El primer libro de Samuel nos relata la vida del rey Saúl. Encontramos allí el cuadro de un hombre carnal que se muestra cada vez más claramente como el encarnizado enemigo de David, el hombre según el corazón de Dios.
Consideraremos lo que Dios nos comunicó en relación con estos dos hombres, empezando con Saúl y siguiendo con David.
La actitud de Saúl
Todo parecía comenzar bien. “Y viniendo David a Saúl, estuvo delante de él; y él le amó mucho, y le hizo su paje de armas. Y Saúl envió a decir a Isaí: Yo te ruego que esté David conmigo, pues ha hallado gracia en mis ojos” (1 Samuel 16:21-22). Sin embargo, las apariencias engañan, y las cosas iban a cambiar pronto.
Cuando David venció al gigante Goliat con una simple honda, las mujeres festejaron la victoria sobre los filisteos cantando: “Saúl hirió a sus miles, y David a sus diez miles” (18:7). Aunque verdadera, esta declaración produjo en Saúl una reacción carnal. Su orgullo se vio herido. “Y se enojó Saúl en gran manera, y le desagradó este dicho” (v. 8). Sintiendo que David podía llegar a reemplazarlo, dejó escapar estas palabras: “No le falta más que el reino” (v. 8). “Y desde aquel día Saúl no miró con buenos ojos a David” (v. 9). Sin embargo, este fue solo el comienzo.
La maldad de Saúl fue manifestándose progresivamente. Algunos días más tarde, mientras David tocaba el arpa delante de él, Saúl arrojó su lanza contra el joven diciendo: “Enclavaré a David a la pared” (v. 11). Sucedió en dos ocasiones, y en cada una de ellas, por la gracia de Dios más que por su agilidad, David esquivó el golpe. “Mas Saúl estaba temeroso de David, por cuanto Jehová estaba con él, y se había apartado de Saúl” (v 12).
Esto llevó a Saúl a tomar diversas medidas contra David. Para alejarlo de sí, lo hizo jefe de mil (v. 13), alimentando la esperanza secreta e innoble de que David caería en la guerra (v. 17). Sin embargo, todo esto no calmó en ninguna manera su inquietud. Veía que David se conducía “tan prudentemente” (v. 15), y tuvo temor de él.
Entonces concibió uno de los planes más perversos. Aprendiendo que su hija Mical amaba a David, dijo para sí: “Yo se la daré, para que le sea por lazo, y para que la mano de los filisteos sea contra él” (v. 21). “Pero Saúl pensaba hacer caer a Daviden manos de los filisteos” (v. 25). Pero Dios hizo fracasar sus planes. David salió victorioso de sus combates contra los filisteos.
El estado de ánimo de Saúl se agravó. Estaba obsesionado por el temor. Al ver que Dios estaba siempre con David, “tuvo más temor” (v. 29). Cayó en la trampa del temor de los hombres (Proverbios 29:25). Brotó la raíz de amargura (Hebreos 12:15).

• **MATERIAL PROPORCIONADO**:

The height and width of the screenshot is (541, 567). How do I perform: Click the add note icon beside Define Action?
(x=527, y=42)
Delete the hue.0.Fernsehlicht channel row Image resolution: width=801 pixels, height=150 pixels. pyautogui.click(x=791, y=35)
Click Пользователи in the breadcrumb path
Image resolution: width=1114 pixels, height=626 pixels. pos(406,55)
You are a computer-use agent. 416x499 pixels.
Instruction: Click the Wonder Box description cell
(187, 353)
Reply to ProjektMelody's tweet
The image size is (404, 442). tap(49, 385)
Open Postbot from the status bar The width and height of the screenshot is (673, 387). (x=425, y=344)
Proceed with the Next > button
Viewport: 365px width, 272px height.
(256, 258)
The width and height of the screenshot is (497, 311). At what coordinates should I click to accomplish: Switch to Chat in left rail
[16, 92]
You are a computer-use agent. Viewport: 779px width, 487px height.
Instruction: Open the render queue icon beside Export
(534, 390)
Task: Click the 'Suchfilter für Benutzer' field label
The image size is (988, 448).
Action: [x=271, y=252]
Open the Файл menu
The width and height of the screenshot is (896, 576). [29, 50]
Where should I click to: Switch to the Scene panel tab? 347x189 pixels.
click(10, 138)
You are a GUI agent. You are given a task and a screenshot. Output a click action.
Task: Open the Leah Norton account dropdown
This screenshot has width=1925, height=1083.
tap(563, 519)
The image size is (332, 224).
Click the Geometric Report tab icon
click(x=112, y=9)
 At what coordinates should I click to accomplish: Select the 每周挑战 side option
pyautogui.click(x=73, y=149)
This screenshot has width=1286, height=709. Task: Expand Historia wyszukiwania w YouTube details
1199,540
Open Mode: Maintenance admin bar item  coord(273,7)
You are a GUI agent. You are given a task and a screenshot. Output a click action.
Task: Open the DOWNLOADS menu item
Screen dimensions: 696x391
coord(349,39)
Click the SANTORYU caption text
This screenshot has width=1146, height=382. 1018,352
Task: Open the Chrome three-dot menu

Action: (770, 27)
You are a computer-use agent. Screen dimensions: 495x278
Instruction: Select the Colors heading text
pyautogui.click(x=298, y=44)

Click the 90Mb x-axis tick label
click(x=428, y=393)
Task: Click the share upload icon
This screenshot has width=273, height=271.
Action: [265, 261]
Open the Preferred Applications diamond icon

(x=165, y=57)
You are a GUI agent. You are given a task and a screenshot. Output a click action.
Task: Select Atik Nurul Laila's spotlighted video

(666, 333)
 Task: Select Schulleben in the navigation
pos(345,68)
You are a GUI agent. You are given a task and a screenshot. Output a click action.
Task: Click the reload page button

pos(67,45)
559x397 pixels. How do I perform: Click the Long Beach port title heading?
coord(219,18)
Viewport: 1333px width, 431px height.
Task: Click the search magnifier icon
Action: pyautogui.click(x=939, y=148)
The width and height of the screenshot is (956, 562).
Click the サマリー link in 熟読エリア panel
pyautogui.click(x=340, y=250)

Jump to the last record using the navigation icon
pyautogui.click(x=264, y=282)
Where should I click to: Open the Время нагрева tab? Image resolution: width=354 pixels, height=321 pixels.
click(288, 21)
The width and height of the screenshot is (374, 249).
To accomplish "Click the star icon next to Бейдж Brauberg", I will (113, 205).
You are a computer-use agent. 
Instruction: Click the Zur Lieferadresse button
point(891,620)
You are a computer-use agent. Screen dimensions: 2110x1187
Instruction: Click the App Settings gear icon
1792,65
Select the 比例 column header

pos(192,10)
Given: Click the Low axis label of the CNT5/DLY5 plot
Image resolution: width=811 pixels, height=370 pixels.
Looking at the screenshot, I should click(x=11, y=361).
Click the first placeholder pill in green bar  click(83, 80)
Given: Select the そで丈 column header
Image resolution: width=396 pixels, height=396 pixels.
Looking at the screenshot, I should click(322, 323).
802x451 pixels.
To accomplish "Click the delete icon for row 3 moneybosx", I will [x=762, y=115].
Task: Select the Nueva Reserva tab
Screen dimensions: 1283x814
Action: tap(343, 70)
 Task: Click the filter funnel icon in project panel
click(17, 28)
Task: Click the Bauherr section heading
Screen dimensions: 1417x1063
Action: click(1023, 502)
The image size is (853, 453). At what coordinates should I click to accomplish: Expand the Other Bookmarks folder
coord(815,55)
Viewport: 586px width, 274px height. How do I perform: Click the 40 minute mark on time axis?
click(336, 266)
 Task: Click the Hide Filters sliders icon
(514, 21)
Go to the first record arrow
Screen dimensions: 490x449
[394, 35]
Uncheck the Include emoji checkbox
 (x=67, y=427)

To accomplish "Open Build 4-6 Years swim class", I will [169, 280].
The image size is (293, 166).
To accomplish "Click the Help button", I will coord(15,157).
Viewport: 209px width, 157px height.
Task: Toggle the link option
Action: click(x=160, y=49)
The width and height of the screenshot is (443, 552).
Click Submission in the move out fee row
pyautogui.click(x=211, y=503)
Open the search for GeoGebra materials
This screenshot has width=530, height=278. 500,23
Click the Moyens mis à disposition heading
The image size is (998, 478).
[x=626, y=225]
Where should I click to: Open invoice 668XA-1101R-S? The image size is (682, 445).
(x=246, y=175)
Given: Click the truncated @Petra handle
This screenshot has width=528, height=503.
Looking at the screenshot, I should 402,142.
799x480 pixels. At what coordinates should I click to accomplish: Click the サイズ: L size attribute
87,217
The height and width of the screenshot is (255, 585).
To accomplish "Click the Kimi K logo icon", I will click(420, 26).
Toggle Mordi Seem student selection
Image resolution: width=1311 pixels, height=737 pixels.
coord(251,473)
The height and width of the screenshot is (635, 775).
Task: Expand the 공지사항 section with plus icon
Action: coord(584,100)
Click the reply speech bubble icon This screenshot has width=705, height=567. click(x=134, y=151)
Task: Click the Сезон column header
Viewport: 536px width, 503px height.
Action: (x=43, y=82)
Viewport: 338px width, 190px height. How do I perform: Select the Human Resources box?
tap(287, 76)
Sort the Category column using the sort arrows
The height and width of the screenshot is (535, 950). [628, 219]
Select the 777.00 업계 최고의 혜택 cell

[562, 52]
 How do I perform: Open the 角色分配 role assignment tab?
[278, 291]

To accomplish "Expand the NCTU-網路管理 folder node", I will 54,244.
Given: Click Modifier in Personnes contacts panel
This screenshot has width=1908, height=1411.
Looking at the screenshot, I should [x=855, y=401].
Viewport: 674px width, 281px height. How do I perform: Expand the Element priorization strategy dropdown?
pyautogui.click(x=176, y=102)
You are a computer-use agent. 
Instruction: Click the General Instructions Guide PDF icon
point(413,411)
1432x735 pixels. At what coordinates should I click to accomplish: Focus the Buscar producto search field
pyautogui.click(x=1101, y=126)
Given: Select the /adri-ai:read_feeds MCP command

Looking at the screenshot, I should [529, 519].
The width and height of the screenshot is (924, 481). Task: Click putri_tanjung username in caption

• **INSTRUCCIONES**:
Copia de nuevo el fragmento del texto sobre Saúl y David que empieza con "La maldad de" y sigue hasta "temor de él.", y sustituye "lanza" por "jabalina".

• **RESPUESTA ESCRITA**:
La maldad de Saúl fue manifestándose progresivamente. Algunos días más tarde, mientras David tocaba el arpa delante de él, Saúl arrojó su jabalina contra el joven diciendo: “Enclavaré a David a la pared” (v. 11). Sucedió en dos ocasiones, y en cada una de ellas, por la gracia de Dios más que por su agilidad, David esquivó el golpe. “Mas Saúl estaba temeroso de David, por cuanto Jehová estaba con él, y se había apartado de Saúl” (v 12).
Esto llevó a Saúl a tomar diversas medidas contra David. Para alejarlo de sí, lo hizo jefe de mil (v. 13), alimentando la esperanza secreta e innoble de que David caería en la guerra (v. 17). Sin embargo, todo esto no calmó en ninguna manera su inquietud. Veía que David se conducía “tan prudentemente” (v. 15), y tuvo temor de él.